— start of DATA IN THIS EXERCISE —

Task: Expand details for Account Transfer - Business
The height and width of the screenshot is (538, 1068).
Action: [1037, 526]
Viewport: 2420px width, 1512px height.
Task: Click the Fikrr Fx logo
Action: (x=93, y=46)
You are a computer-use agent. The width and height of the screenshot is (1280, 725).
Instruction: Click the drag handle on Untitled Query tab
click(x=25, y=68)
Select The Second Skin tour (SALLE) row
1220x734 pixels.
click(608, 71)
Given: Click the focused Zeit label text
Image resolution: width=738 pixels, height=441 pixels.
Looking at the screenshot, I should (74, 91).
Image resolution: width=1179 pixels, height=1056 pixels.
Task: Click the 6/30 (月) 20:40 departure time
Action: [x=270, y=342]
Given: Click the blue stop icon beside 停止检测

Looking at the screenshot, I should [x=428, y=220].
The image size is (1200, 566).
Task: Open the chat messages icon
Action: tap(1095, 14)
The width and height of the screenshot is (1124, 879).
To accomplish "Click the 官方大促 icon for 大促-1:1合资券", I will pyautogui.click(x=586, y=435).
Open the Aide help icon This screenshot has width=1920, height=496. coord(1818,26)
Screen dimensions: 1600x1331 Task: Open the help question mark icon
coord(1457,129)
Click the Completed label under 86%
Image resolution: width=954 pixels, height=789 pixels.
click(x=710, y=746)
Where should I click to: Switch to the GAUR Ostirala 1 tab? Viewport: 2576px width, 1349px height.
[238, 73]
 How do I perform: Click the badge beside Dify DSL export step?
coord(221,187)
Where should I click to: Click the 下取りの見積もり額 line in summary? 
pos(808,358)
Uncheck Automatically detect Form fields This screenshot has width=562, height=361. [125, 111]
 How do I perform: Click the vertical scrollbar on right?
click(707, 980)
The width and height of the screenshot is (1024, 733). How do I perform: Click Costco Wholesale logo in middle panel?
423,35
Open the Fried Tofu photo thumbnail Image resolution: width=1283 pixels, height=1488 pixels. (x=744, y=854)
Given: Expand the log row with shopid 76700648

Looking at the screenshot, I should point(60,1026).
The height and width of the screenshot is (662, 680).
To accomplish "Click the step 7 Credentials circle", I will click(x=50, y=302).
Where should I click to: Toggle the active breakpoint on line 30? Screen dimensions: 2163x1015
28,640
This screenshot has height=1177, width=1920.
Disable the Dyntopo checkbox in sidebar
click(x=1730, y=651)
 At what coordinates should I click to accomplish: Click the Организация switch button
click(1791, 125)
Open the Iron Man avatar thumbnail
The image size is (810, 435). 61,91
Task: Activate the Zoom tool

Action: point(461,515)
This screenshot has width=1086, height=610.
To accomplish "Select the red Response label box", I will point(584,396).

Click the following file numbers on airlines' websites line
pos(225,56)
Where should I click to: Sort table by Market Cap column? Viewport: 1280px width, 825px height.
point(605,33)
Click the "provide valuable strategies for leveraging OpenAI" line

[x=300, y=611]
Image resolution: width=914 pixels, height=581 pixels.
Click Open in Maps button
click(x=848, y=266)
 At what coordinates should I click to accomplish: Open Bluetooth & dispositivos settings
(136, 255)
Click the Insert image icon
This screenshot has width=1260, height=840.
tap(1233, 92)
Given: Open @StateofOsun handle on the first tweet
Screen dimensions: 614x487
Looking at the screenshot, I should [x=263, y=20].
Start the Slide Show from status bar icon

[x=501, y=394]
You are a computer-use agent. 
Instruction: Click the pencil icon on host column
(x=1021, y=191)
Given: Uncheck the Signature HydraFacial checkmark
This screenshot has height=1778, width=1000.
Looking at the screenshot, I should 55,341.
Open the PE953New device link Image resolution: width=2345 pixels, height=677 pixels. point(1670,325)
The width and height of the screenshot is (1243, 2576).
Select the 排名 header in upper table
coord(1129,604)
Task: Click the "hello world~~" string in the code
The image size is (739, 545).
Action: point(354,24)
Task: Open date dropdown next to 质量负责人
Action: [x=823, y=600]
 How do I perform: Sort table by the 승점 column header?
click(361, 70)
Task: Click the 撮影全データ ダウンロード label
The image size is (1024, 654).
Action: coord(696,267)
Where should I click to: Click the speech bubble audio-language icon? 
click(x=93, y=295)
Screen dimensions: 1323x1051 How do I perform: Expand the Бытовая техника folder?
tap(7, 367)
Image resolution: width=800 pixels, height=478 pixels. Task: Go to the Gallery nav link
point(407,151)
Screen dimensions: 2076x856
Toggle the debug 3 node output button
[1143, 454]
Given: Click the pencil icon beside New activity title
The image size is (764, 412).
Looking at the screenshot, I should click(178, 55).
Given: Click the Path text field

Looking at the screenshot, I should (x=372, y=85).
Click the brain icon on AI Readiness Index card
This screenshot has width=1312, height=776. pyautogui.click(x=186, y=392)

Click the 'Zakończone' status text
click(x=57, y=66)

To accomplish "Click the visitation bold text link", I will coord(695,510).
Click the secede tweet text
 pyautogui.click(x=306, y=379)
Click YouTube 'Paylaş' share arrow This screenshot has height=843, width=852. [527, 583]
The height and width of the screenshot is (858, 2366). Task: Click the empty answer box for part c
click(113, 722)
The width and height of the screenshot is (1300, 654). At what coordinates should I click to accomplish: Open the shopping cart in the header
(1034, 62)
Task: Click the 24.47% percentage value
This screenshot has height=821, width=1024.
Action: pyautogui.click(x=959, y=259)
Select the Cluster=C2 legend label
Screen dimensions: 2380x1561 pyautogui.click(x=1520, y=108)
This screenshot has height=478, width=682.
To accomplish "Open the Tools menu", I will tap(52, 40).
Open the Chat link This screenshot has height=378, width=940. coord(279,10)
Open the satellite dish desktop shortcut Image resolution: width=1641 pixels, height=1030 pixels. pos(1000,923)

— end of DATA IN THIS EXERCISE —

(WRITTEN REQUEST) Rewrite the stretch from the start of the data through the line containing "click(608, 71)", changing "drag handle" to "resize grip" and keeping everything else the same.

(OUTPUT FOR THIS TASK)
Task: Expand details for Account Transfer - Business
The height and width of the screenshot is (538, 1068).
Action: [1037, 526]
Viewport: 2420px width, 1512px height.
Task: Click the Fikrr Fx logo
Action: (x=93, y=46)
You are a computer-use agent. The width and height of the screenshot is (1280, 725).
Instruction: Click the resize grip on Untitled Query tab
click(x=25, y=68)
Select The Second Skin tour (SALLE) row
1220x734 pixels.
click(608, 71)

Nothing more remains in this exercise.